* WHAT IS EXPECTED *
Every record that follows must be returned word for word.

* DATA PROVIDED *
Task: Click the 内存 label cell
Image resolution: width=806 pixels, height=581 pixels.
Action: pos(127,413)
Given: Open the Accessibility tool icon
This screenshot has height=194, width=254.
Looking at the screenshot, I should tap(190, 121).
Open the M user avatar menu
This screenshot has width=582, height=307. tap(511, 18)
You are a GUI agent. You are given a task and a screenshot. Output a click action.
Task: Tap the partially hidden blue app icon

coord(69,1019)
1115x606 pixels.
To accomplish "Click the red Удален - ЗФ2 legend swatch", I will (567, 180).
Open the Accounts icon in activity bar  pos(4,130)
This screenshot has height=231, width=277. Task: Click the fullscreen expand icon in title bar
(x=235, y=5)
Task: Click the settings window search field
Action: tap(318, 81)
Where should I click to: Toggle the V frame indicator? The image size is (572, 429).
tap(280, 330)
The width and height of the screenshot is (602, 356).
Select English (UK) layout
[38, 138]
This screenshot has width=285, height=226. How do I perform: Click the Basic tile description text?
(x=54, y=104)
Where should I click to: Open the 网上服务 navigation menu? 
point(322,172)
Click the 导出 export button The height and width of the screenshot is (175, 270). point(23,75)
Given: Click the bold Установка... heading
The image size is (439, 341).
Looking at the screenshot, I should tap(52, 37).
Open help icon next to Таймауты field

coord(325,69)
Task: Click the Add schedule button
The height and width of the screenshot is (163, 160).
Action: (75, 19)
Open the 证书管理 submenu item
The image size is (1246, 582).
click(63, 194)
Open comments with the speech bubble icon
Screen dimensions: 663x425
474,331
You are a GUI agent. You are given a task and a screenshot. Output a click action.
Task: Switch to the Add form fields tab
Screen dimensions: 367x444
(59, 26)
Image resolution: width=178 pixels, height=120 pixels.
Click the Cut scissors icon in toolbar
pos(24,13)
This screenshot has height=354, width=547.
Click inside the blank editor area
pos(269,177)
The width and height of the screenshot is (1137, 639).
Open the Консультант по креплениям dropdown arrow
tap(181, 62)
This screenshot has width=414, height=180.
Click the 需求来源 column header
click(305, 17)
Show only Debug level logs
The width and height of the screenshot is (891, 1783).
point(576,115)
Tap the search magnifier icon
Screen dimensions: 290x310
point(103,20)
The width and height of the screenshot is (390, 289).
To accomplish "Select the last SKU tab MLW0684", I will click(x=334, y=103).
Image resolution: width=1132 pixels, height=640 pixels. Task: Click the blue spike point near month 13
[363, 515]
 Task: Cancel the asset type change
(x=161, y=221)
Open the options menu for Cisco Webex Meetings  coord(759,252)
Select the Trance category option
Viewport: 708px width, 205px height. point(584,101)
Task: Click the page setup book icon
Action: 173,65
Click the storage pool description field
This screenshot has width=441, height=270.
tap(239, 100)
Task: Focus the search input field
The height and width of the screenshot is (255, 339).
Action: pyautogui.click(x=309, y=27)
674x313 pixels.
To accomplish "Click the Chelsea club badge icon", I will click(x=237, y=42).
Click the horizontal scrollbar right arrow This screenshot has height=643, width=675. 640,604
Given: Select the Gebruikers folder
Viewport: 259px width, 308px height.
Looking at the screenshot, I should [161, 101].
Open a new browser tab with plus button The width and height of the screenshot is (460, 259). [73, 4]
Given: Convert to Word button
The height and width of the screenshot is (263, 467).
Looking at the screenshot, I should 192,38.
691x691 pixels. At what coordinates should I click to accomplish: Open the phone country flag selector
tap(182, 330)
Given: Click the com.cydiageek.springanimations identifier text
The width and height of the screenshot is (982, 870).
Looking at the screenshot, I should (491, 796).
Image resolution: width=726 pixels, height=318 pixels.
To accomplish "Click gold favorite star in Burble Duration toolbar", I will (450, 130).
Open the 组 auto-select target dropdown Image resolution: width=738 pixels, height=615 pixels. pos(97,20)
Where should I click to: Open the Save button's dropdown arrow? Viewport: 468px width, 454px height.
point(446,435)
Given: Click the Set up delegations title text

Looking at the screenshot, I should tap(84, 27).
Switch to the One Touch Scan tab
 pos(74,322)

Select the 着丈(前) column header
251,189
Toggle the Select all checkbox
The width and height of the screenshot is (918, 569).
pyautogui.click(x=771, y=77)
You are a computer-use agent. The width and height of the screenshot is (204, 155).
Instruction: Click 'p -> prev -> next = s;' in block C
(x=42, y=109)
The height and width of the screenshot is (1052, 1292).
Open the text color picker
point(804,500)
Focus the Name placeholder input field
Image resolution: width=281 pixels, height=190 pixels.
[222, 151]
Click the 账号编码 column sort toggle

* ANSWER TO THE PROBLEM *
Task: Click the 内存 label cell
Image resolution: width=806 pixels, height=581 pixels.
Action: pos(127,413)
Given: Open the Accessibility tool icon
This screenshot has height=194, width=254.
Looking at the screenshot, I should tap(190, 121).
Open the M user avatar menu
This screenshot has width=582, height=307. tap(511, 18)
You are a GUI agent. You are given a task and a screenshot. Output a click action.
Task: Tap the partially hidden blue app icon

coord(69,1019)
1115x606 pixels.
To accomplish "Click the red Удален - ЗФ2 legend swatch", I will (567, 180).
Open the Accounts icon in activity bar  pos(4,130)
This screenshot has height=231, width=277. Task: Click the fullscreen expand icon in title bar
(x=235, y=5)
Task: Click the settings window search field
Action: tap(318, 81)
Where should I click to: Toggle the V frame indicator? The image size is (572, 429).
tap(280, 330)
The width and height of the screenshot is (602, 356).
Select English (UK) layout
[38, 138]
This screenshot has width=285, height=226. How do I perform: Click the Basic tile description text?
(x=54, y=104)
Where should I click to: Open the 网上服务 navigation menu? 
point(322,172)
Click the 导出 export button The height and width of the screenshot is (175, 270). point(23,75)
Given: Click the bold Установка... heading
The image size is (439, 341).
Looking at the screenshot, I should tap(52, 37).
Open help icon next to Таймауты field

coord(325,69)
Task: Click the Add schedule button
The height and width of the screenshot is (163, 160).
Action: (75, 19)
Open the 证书管理 submenu item
The image size is (1246, 582).
click(63, 194)
Open comments with the speech bubble icon
Screen dimensions: 663x425
474,331
You are a GUI agent. You are given a task and a screenshot. Output a click action.
Task: Switch to the Add form fields tab
Screen dimensions: 367x444
(59, 26)
Image resolution: width=178 pixels, height=120 pixels.
Click the Cut scissors icon in toolbar
pos(24,13)
This screenshot has height=354, width=547.
Click inside the blank editor area
pos(269,177)
The width and height of the screenshot is (1137, 639).
Open the Консультант по креплениям dropdown arrow
tap(181, 62)
This screenshot has width=414, height=180.
Click the 需求来源 column header
click(305, 17)
Show only Debug level logs
The width and height of the screenshot is (891, 1783).
point(576,115)
Tap the search magnifier icon
Screen dimensions: 290x310
point(103,20)
The width and height of the screenshot is (390, 289).
To accomplish "Select the last SKU tab MLW0684", I will click(x=334, y=103).
Image resolution: width=1132 pixels, height=640 pixels. Task: Click the blue spike point near month 13
[363, 515]
 Task: Cancel the asset type change
(x=161, y=221)
Open the options menu for Cisco Webex Meetings  coord(759,252)
Select the Trance category option
Viewport: 708px width, 205px height. point(584,101)
Task: Click the page setup book icon
Action: 173,65
Click the storage pool description field
This screenshot has width=441, height=270.
tap(239, 100)
Task: Focus the search input field
The height and width of the screenshot is (255, 339).
Action: pyautogui.click(x=309, y=27)
674x313 pixels.
To accomplish "Click the Chelsea club badge icon", I will click(x=237, y=42).
Click the horizontal scrollbar right arrow This screenshot has height=643, width=675. 640,604
Given: Select the Gebruikers folder
Viewport: 259px width, 308px height.
Looking at the screenshot, I should [161, 101].
Open a new browser tab with plus button The width and height of the screenshot is (460, 259). [73, 4]
Given: Convert to Word button
The height and width of the screenshot is (263, 467).
Looking at the screenshot, I should 192,38.
691x691 pixels. At what coordinates should I click to accomplish: Open the phone country flag selector
tap(182, 330)
Given: Click the com.cydiageek.springanimations identifier text
The width and height of the screenshot is (982, 870).
Looking at the screenshot, I should (491, 796).
Image resolution: width=726 pixels, height=318 pixels.
To accomplish "Click gold favorite star in Burble Duration toolbar", I will (450, 130).
Open the 组 auto-select target dropdown Image resolution: width=738 pixels, height=615 pixels. pos(97,20)
Where should I click to: Open the Save button's dropdown arrow? Viewport: 468px width, 454px height.
point(446,435)
Given: Click the Set up delegations title text

Looking at the screenshot, I should tap(84, 27).
Switch to the One Touch Scan tab
 pos(74,322)

Select the 着丈(前) column header
251,189
Toggle the Select all checkbox
The width and height of the screenshot is (918, 569).
pyautogui.click(x=771, y=77)
You are a computer-use agent. The width and height of the screenshot is (204, 155).
Instruction: Click 'p -> prev -> next = s;' in block C
(x=42, y=109)
The height and width of the screenshot is (1052, 1292).
Open the text color picker
point(804,500)
Focus the Name placeholder input field
Image resolution: width=281 pixels, height=190 pixels.
[222, 151]
Click the 账号编码 column sort toggle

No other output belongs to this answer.